3.3. Erosion Dependence on Discharge

[30] To isolate the dependence of erosion rate on discharge and on basal shear stress, we conducted three series of time steps (7–12, 13–18, 30–34) in which discharge was varied by an order of magnitude (7 l/s to 80 l/s) while sediment flux was held constant (Table 1). It is well known that flow depth, and thus shear stress, is nonlinearly related to fluid discharge. Accordingly we calculate in section 4.2 that the ∼10x change in discharge resulted in a factor of four change in flume-averaged shear stress τ.

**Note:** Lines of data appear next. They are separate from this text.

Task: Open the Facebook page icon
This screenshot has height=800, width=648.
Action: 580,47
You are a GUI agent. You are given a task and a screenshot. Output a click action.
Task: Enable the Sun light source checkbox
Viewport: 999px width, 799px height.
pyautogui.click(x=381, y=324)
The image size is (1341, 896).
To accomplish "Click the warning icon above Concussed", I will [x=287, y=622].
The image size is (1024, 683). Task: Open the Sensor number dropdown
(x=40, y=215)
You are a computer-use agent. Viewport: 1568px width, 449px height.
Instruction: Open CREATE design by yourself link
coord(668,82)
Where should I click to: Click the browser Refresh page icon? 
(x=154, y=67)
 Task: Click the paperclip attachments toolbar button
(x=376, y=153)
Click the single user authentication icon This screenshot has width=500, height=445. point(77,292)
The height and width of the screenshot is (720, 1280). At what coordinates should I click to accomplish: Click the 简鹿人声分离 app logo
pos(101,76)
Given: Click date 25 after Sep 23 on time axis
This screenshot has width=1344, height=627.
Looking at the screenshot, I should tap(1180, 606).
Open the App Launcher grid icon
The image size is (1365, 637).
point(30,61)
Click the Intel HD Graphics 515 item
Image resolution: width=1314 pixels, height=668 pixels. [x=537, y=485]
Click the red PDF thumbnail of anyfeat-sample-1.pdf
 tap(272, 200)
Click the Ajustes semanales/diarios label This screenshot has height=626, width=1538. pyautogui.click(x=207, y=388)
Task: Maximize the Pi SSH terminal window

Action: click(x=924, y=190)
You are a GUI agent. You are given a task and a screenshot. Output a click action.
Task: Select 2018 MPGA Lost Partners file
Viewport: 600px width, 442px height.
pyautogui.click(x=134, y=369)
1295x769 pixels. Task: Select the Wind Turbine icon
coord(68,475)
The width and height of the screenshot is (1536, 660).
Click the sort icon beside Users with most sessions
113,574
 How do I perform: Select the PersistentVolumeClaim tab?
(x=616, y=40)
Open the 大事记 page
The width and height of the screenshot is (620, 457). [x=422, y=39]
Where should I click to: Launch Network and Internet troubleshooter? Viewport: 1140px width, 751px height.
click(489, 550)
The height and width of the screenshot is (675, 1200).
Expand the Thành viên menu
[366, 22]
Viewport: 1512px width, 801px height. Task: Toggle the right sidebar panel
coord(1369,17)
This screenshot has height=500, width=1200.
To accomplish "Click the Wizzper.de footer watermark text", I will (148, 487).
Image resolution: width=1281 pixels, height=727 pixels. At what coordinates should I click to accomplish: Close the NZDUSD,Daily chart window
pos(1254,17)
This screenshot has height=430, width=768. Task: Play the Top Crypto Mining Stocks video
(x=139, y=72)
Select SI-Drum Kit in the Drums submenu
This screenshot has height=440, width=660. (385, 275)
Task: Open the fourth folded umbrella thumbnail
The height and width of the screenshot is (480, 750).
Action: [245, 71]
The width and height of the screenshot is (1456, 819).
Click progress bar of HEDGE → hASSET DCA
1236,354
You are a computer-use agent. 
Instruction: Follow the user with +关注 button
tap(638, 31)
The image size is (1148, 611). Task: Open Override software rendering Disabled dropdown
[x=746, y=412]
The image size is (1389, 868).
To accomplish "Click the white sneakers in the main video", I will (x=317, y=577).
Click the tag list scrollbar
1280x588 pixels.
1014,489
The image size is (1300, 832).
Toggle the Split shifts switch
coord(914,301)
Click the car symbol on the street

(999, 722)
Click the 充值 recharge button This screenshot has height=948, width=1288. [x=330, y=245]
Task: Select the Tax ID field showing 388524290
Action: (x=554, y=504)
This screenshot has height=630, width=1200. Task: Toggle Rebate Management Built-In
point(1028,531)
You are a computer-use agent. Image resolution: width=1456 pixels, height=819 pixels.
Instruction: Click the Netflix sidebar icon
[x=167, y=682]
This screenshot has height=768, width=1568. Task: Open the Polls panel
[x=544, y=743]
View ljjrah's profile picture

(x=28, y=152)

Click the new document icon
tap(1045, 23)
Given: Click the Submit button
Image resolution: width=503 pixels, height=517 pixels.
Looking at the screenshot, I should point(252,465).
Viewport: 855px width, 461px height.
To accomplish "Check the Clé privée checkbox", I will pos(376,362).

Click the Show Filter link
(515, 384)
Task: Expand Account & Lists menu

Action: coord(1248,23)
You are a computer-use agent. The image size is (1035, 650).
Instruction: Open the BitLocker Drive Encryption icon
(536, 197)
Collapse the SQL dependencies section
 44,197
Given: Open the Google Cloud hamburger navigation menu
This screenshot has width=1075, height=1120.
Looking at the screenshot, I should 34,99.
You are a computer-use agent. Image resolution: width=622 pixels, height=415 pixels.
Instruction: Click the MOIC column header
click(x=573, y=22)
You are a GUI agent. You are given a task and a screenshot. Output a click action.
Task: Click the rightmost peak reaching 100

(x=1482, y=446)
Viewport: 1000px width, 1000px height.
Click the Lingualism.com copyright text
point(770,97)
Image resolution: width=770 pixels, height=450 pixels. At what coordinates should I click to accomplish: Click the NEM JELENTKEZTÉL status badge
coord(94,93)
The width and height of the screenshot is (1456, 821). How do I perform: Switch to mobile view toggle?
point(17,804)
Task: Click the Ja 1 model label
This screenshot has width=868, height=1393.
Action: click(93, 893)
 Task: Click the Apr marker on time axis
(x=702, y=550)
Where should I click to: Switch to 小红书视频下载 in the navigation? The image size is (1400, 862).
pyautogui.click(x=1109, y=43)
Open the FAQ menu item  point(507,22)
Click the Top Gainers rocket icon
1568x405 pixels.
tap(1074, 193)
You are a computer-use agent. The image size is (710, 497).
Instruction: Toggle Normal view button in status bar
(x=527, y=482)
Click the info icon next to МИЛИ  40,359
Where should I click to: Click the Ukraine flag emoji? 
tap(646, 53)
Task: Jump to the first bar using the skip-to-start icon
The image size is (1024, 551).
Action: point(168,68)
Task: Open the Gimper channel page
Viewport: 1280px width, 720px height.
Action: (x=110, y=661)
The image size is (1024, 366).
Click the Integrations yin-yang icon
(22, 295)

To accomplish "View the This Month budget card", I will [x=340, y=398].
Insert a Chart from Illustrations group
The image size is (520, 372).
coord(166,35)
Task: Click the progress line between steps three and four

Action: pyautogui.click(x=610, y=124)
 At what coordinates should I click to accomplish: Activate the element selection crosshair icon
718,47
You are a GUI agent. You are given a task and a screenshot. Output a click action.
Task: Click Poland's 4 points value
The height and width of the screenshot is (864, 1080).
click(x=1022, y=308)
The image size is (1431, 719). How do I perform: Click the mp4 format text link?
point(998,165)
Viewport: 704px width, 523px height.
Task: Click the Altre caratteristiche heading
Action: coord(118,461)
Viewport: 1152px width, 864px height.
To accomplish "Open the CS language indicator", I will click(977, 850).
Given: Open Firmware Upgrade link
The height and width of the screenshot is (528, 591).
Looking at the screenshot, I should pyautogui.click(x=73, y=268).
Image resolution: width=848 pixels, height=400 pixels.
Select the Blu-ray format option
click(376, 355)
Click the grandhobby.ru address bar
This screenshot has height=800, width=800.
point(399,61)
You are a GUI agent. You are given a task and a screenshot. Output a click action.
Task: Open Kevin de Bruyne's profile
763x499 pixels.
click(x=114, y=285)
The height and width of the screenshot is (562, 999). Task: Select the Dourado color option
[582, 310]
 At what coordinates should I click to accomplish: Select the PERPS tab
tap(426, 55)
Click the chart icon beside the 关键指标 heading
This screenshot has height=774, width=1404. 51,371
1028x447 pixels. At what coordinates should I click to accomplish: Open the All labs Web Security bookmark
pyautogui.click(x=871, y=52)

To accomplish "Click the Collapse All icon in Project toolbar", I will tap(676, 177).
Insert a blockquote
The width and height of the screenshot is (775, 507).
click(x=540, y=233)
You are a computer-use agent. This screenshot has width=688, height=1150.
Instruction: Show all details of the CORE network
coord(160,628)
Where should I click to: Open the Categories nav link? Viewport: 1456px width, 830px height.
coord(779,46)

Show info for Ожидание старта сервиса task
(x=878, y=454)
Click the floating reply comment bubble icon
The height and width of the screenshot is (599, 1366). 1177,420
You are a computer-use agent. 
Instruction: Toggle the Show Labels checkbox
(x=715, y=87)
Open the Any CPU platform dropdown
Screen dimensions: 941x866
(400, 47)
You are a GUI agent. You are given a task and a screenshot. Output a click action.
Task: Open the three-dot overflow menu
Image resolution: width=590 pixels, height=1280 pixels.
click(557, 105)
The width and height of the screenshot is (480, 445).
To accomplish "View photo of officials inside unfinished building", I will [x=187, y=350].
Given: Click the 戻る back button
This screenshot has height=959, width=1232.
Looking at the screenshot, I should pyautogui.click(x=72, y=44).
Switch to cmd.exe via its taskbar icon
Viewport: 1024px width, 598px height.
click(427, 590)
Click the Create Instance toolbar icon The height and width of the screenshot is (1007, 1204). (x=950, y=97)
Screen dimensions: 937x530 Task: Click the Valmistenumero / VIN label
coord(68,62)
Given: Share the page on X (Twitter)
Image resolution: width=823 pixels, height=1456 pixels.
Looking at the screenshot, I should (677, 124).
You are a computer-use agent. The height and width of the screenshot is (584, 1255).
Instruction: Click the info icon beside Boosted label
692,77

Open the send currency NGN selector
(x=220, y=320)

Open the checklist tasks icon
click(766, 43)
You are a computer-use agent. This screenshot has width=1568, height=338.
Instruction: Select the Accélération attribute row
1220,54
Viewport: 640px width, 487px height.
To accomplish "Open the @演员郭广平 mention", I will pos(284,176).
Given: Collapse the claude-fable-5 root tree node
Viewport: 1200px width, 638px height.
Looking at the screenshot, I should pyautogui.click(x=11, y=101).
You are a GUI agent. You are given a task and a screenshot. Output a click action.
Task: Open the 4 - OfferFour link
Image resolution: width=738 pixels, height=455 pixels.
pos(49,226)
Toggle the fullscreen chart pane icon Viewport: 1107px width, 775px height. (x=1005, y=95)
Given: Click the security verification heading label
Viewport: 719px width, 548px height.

[31] In spite of an order-of-magnitude change in discharge, little variation in either the magnitude or spatial distribution of erosion was observed for time steps 13–18 (Figure 7). We find no consistent dependence of erosion rate on discharge, provided that alluvial cover does not change (Figure 8). Time steps 7–12 (2.7 mm sediment) and 13–18 (5.5 mm sediment) had zero cover. In contrast, time steps 30–34 had variable alluvial cover and show a positive discharge dependence on erosion (Figure 8). However, no dependence of erosion on discharge is observed for time steps 30–34 when erosion is calculated using only cover-free longitudinal reaches. Erosion rates were higher with the 5.5 mm gravel (13–18, 30–34) than with the 2.7 mm sediment (7–12), but the inner channel topography was also developing and may explain the greater erosion rates during later time steps [Johnson and Whipple, 2007]. We did not collect sufficient data to further evaluate possible controls of grain size on bed load erosion rate. Note that bed topography and roughness evolved during the compared time steps but apparently did not affect the relationship between flume-averaged erosion and discharge, beyond influencing alluvial deposition. Finally, Figure 6 also demonstrates that erosion rates varied with sediment flux but not with discharge: over a wide range of bed load flux, the overlapping data sets for Qw = 7 and Qw = 35 indicate that flume-averaged erosion rates do not depend on discharge.

Figure 7.

Erosion in time steps with constant Qs (100 g/s, 5.5 mm) and variable Qw. Little change in either erosion rate or pattern is seen over a tenfold change in discharge. Inner channel centerlines are indicated.

Figure 8.

Flume-averaged erosion (i.e., the average vertical distance of bed lowering that occurred during each 15 min time step) plotted against discharge. Time steps 7–12 and 13–18 have no alluvial bed cover in any of the time steps and show no significant dependence of erosion on discharge. Time steps 30–34 have some cover in all but the highest discharge time step. When erosion is calculated for time steps 30–34 from longitudinal zones with no cover, erosion shows no dependence on discharge.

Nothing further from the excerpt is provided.